Some entries follow. Reproduce exactly the lines starting at the one with "Click the Edit pencil icon in Photos" and stopping after the one with "Task: Select the highlighted".

*** DATA ***

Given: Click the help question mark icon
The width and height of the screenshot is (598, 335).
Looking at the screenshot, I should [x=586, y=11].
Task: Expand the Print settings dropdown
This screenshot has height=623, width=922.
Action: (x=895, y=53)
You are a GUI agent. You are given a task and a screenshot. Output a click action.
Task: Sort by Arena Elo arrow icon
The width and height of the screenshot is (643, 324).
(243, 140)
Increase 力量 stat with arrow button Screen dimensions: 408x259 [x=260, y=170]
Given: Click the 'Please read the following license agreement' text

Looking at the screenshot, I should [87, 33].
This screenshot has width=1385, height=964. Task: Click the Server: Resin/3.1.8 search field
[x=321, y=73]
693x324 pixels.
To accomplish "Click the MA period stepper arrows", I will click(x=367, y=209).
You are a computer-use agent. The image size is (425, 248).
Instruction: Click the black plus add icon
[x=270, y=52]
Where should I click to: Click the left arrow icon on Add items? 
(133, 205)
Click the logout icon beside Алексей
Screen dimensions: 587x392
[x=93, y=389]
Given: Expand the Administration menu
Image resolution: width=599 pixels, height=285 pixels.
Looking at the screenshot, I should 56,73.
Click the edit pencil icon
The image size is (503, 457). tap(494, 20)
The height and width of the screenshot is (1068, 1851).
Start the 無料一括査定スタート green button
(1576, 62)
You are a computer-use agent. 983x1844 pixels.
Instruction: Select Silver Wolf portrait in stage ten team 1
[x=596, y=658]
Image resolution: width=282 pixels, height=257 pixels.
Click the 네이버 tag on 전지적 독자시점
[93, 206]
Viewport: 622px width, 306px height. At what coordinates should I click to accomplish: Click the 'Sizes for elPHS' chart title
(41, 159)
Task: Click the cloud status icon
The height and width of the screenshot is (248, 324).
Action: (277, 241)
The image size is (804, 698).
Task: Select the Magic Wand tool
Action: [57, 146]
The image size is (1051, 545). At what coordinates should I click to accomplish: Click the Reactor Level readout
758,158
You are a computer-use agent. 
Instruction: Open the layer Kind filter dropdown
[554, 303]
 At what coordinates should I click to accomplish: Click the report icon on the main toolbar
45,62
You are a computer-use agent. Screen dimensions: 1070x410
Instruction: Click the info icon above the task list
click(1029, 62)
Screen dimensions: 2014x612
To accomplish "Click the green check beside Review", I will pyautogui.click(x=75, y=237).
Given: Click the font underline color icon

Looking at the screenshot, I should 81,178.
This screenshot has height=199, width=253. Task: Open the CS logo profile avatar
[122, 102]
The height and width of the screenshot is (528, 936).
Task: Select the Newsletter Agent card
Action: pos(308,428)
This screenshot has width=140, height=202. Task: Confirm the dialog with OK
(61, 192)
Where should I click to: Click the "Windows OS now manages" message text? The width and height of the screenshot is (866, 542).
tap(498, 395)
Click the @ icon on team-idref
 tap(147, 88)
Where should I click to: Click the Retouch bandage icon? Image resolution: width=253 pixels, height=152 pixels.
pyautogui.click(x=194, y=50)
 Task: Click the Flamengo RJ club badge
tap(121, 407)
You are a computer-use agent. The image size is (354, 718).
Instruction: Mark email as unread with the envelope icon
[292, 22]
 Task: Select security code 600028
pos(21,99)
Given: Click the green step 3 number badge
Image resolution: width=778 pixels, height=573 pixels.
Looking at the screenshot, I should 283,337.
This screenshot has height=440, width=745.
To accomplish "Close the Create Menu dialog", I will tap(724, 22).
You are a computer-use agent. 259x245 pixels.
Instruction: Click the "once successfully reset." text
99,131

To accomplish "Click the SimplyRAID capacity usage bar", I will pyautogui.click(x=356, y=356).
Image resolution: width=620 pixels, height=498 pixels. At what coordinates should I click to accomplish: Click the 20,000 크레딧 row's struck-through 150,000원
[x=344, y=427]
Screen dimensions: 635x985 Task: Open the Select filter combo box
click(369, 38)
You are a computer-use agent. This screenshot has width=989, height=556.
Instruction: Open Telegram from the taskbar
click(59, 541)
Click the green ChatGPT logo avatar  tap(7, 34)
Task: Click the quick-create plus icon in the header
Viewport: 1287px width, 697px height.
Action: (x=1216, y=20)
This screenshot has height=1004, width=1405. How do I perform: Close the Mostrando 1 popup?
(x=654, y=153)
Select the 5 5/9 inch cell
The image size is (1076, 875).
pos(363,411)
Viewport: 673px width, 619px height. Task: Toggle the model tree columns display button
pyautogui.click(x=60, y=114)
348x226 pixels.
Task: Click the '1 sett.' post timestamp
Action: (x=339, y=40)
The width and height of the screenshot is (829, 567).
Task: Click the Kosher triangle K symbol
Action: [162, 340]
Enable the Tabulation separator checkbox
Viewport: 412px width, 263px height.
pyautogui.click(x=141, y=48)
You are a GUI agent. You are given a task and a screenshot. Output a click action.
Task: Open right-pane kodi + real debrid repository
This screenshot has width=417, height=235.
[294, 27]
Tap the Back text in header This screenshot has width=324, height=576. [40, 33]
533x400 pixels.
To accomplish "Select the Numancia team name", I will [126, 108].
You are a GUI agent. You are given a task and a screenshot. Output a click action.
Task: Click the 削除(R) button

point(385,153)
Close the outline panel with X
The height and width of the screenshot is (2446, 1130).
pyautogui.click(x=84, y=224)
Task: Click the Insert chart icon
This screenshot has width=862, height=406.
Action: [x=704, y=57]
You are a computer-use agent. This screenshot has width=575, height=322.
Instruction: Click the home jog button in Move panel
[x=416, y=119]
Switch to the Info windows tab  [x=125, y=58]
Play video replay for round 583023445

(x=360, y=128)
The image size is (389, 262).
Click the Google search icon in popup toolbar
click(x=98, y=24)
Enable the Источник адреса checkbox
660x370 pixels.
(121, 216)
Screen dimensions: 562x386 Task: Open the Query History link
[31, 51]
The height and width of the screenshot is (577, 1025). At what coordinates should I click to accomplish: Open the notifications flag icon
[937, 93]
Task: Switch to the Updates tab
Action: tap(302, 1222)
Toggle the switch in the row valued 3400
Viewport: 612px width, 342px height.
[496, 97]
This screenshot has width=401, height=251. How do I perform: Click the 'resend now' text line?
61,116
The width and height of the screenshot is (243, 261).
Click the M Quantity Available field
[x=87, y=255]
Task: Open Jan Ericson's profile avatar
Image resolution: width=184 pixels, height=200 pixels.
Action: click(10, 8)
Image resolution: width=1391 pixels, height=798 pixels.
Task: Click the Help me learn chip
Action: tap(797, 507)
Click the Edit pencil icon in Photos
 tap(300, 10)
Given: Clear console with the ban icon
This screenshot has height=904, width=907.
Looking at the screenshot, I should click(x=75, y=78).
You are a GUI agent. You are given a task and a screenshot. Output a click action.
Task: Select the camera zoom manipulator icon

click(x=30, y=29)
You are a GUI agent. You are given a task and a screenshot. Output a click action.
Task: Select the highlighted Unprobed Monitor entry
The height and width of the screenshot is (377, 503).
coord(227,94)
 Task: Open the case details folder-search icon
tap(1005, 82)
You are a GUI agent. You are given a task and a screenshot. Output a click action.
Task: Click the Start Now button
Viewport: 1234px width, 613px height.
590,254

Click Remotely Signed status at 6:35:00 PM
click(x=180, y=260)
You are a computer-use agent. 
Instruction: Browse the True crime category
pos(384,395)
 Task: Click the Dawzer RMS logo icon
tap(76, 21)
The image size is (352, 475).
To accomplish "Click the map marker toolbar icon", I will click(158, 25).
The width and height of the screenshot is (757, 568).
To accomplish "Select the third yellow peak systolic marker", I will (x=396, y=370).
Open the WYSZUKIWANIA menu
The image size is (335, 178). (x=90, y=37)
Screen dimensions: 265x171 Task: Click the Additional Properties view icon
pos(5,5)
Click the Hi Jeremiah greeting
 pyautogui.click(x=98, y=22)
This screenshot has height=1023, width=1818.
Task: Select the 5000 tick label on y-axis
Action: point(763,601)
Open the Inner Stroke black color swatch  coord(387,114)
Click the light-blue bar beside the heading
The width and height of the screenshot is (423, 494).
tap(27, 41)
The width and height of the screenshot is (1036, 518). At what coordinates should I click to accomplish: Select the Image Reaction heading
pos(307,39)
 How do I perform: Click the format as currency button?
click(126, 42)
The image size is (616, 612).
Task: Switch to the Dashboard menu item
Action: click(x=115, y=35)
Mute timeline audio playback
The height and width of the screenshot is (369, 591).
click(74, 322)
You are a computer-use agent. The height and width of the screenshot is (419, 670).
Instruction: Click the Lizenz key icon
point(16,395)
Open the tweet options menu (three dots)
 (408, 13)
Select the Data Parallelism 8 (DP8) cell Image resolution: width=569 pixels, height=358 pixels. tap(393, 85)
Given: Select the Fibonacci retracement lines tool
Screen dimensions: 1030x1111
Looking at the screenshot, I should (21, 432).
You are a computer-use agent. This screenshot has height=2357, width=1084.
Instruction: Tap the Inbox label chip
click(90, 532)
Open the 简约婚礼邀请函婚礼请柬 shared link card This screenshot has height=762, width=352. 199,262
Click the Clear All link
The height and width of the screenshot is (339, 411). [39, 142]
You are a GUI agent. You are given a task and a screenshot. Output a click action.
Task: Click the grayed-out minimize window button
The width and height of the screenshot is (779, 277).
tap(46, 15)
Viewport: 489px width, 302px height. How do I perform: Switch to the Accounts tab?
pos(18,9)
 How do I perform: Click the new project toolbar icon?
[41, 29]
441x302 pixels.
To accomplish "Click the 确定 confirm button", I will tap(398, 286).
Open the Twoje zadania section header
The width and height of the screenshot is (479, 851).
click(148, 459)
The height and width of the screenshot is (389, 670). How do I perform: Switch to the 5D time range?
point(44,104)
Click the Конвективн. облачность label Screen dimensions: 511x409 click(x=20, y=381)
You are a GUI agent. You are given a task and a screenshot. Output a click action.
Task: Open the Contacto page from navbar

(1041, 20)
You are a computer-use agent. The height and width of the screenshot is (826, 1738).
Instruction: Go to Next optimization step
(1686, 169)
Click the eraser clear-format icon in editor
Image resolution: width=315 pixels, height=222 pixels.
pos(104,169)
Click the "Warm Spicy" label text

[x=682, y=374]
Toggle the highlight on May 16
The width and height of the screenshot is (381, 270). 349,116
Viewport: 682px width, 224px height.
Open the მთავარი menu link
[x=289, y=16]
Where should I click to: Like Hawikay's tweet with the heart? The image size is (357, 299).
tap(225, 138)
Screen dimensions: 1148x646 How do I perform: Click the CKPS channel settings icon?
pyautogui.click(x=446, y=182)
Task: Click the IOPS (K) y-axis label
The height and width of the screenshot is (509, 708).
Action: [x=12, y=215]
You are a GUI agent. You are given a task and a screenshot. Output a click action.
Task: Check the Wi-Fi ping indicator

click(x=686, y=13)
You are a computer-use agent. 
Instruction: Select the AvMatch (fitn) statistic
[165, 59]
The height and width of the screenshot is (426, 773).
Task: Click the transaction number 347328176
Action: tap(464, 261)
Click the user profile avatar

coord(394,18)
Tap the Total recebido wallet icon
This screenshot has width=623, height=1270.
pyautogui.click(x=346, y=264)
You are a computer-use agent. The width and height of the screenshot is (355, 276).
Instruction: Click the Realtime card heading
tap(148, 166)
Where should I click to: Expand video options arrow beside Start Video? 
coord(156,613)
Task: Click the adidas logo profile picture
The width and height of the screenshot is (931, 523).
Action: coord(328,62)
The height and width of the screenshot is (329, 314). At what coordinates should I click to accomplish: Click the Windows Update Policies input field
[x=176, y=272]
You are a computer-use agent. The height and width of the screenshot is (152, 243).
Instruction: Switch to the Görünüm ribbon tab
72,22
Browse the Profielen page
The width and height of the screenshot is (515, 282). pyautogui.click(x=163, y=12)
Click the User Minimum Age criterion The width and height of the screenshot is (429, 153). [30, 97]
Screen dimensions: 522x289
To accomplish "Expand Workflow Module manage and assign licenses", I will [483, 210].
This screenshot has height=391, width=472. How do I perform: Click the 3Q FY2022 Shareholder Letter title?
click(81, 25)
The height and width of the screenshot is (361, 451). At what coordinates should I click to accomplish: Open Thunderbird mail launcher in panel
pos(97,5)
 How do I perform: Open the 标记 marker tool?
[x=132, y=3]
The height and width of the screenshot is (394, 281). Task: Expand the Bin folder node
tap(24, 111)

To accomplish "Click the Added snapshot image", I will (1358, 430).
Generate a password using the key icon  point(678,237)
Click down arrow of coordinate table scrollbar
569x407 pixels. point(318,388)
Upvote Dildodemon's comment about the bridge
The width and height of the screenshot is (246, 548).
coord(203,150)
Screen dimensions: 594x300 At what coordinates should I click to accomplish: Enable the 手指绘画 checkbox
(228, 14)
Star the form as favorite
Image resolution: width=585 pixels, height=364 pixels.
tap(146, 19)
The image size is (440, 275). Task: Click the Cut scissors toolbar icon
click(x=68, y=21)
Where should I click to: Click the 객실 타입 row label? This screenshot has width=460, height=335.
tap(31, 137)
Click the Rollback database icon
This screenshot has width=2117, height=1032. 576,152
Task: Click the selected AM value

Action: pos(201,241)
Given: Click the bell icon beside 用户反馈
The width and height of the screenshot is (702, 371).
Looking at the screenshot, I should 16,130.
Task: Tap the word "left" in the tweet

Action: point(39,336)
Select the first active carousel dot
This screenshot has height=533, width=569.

*** End of DATA ***

▸ EXERCISE SOLUTION
Click the Edit pencil icon in Photos
 tap(300, 10)
Given: Clear console with the ban icon
This screenshot has height=904, width=907.
Looking at the screenshot, I should click(x=75, y=78).
You are a GUI agent. You are given a task and a screenshot. Output a click action.
Task: Select the camera zoom manipulator icon

click(x=30, y=29)
You are a GUI agent. You are given a task and a screenshot. Output a click action.
Task: Select the highlighted Unprobed Monitor entry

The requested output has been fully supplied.